A random sample of $$n=2,500$$ observations is selected from a population with $$\mu=500$$ and $$\sigma=150$$. a. What are the largest and smallest values of $$\bar{x}$$ that you would expect to see? b. How far, at the most, would you expect $$\bar{x}$$ to deviate from $$\mu$$ ? c. Did you have to know $$\mu$$ to answer part $$\mathbf{b}$$ ? Explain.

Answer

## Question1.a:

**step1 Calculate the standard deviation of the sample mean**

When we take many samples from a population, the means of these samples will vary. The standard deviation of these sample means, also known as the standard error of the mean, tells us how much we expect the sample means to typically vary from the population mean. We calculate this using the population standard deviation and the sample size.

$$\text{Standard deviation of the sample mean } (\sigma_{\bar{x}}) = \frac{\text{Population standard deviation } (\sigma)}{\sqrt{\text{Sample size } (n)}}$$

Given a population standard deviation $$\sigma = 150$$ and a sample size $$n = 2500$$.

$$\sigma_{\bar{x}} = \frac{150}{\sqrt{2500}}$$

$$\sigma_{\bar{x}} = \frac{150}{50}$$

$$\sigma_{\bar{x}} = 3$$

**step2 Determine the expected range for the sample mean**

To find the largest and smallest values of the sample mean ($$\bar{x}$$) that you would expect to see, we use a practical rule in statistics. This rule suggests that almost all sample means will fall within a certain number of standard deviations (typically 3 standard deviations) from the population mean. We will use 3 standard deviations to define this expected range.

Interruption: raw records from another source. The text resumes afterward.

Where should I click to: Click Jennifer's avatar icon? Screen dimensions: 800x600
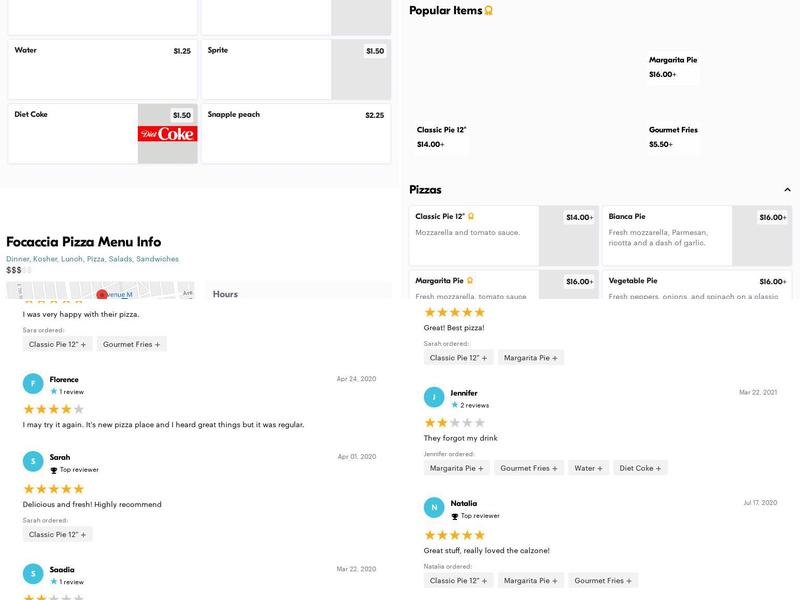434,397
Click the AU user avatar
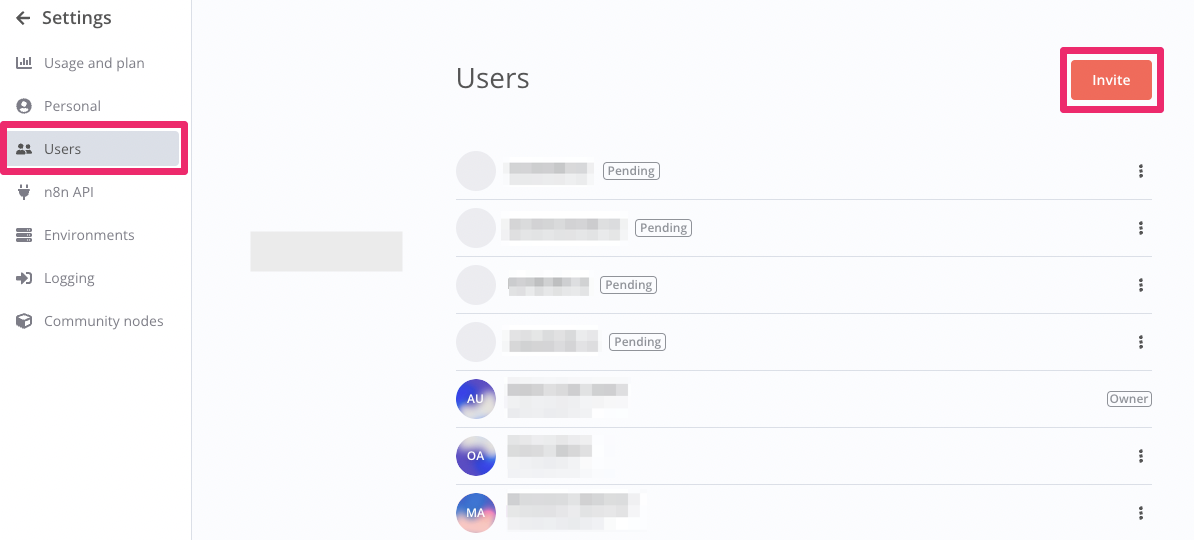1194x540 pixels. 476,399
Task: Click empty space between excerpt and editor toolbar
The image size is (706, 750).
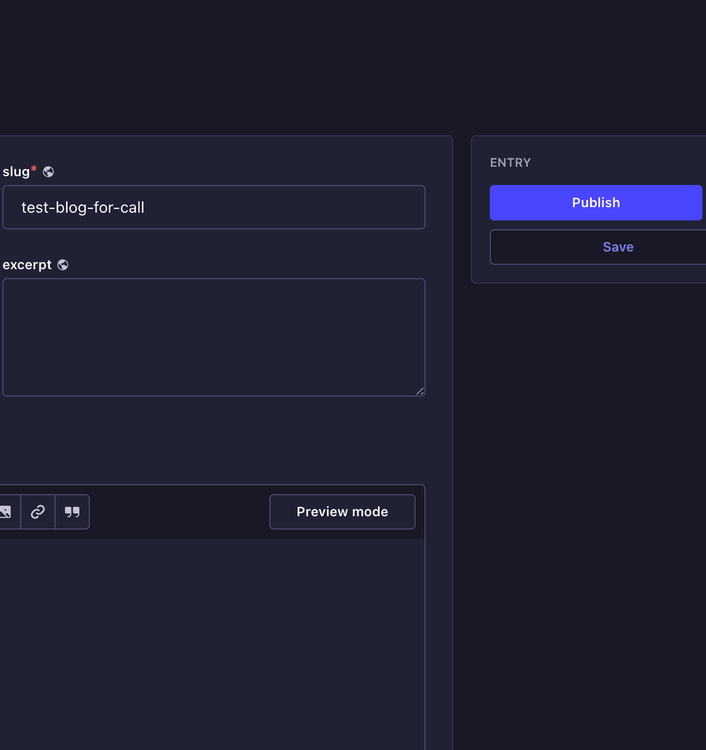Action: (x=213, y=440)
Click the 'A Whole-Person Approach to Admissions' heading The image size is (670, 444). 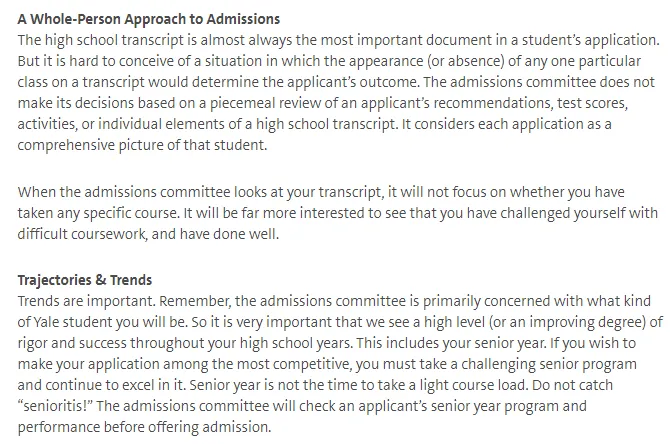149,19
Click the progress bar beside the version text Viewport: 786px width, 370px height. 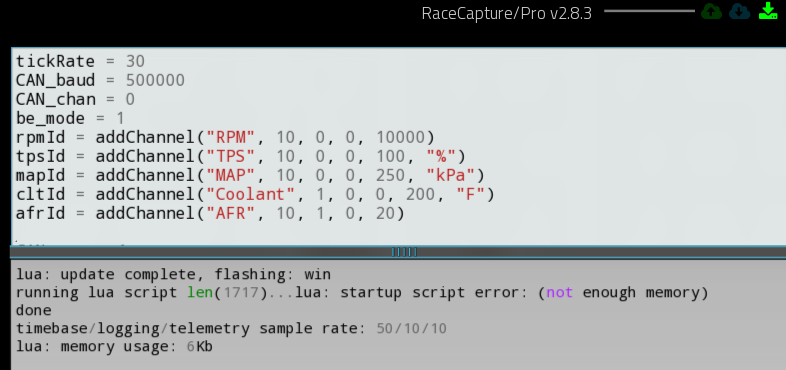click(x=649, y=11)
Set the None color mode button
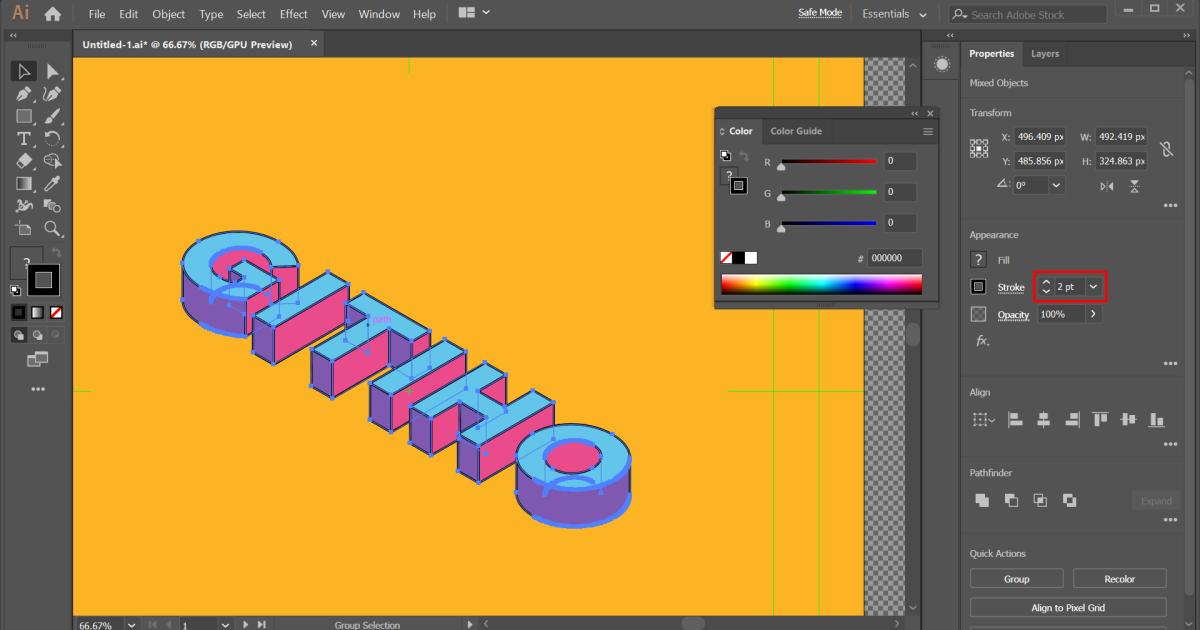Screen dimensions: 1200x630 [56, 312]
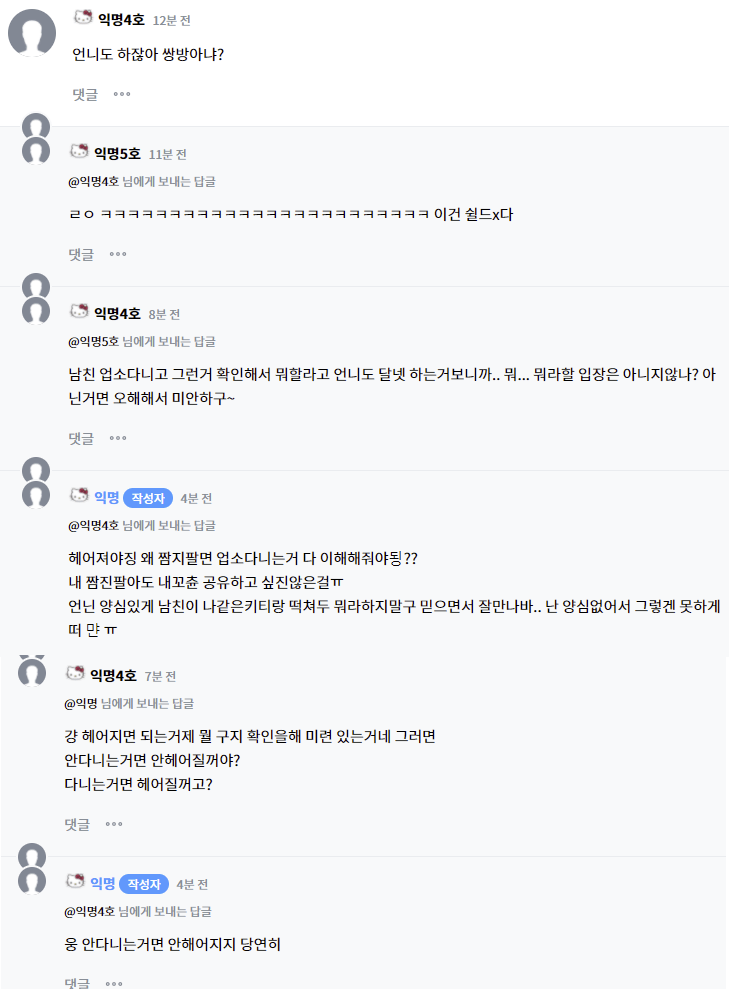
Task: Click 댓글 under the 익명5호 reply
Action: click(x=81, y=254)
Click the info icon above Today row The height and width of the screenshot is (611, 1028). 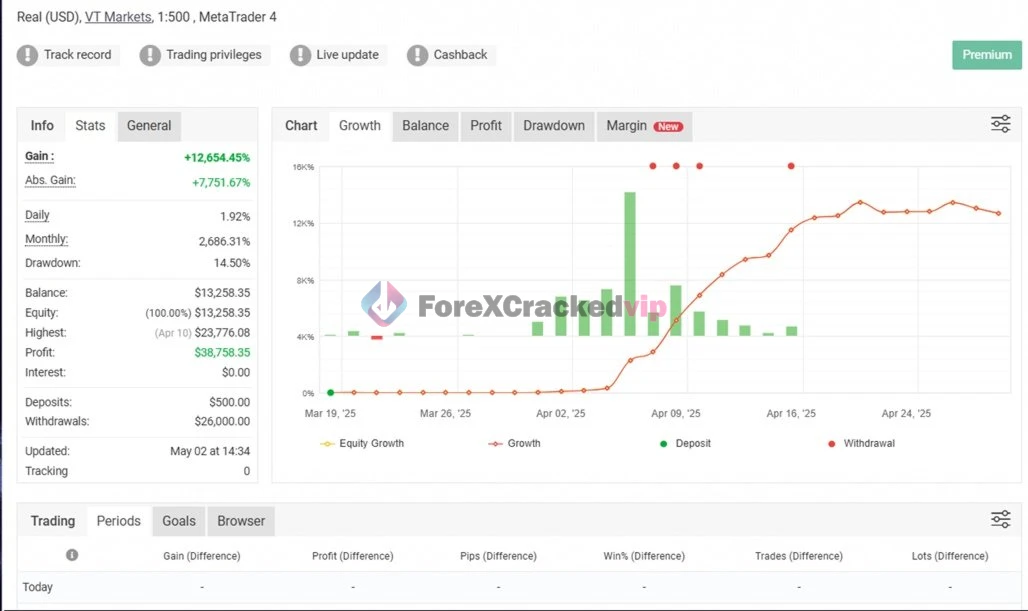tap(72, 555)
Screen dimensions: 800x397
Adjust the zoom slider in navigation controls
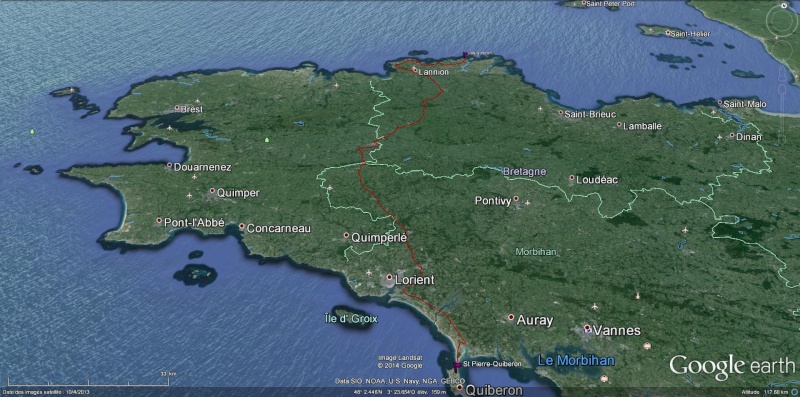[782, 94]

$$\text{Smallest expected value of } \bar{x} = \text{Population mean } (\mu) - 3 \times \text{Standard deviation of the sample mean } (\sigma_{\bar{x}})$$

$$\text{Largest expected value of } \bar{x} = \text{Population mean } (\mu) + 3 \times \text{Standard deviation of the sample mean } (\sigma_{\bar{x}})$$

Given the population mean $$\mu = 500$$ and the calculated standard deviation of the sample mean $$\sigma_{\bar{x}} = 3$$.

$$\text{Smallest expected value of } \bar{x} = 500 - 3 \times 3 = 500 - 9 = 491$$

$$\text{Largest expected value of } \bar{x} = 500 + 3 \times 3 = 500 + 9 = 509$$

## Question1.b:

**step1 Calculate the maximum expected deviation**

This question asks for the maximum distance we would typically expect between a sample mean ($$\bar{x}$$) and the population mean ($$\mu$$). This is simply the "width" of the range from the mean to one end, which is the number of standard deviations (3 in our case) multiplied by the standard deviation of the sample mean.

$$\text{Maximum expected deviation} = 3 \times \text{Standard deviation of the sample mean } (\sigma_{\bar{x}})$$

Using the calculated standard deviation of the sample mean $$\sigma_{\bar{x}} = 3$$.

$$\text{Maximum expected deviation} = 3 \times 3 = 9$$

## Question1.c:

**step1 Analyze the calculation for part b**

To determine if we needed to know the population mean ($$\mu$$) to answer part b, we review the formula and values used in the calculation for the maximum expected deviation. Part b asks for "how far" the sample mean deviates from the population mean, which is a measure of the spread or variability of the sample mean around the population mean.

The formula used for the maximum expected deviation was $$3 \times \sigma_{\bar{x}}$$. The calculation of $$\sigma_{\bar{x}}$$ only uses the population standard deviation ($$\sigma$$) and the sample size ($$n$$), not the population mean ($$\mu$$).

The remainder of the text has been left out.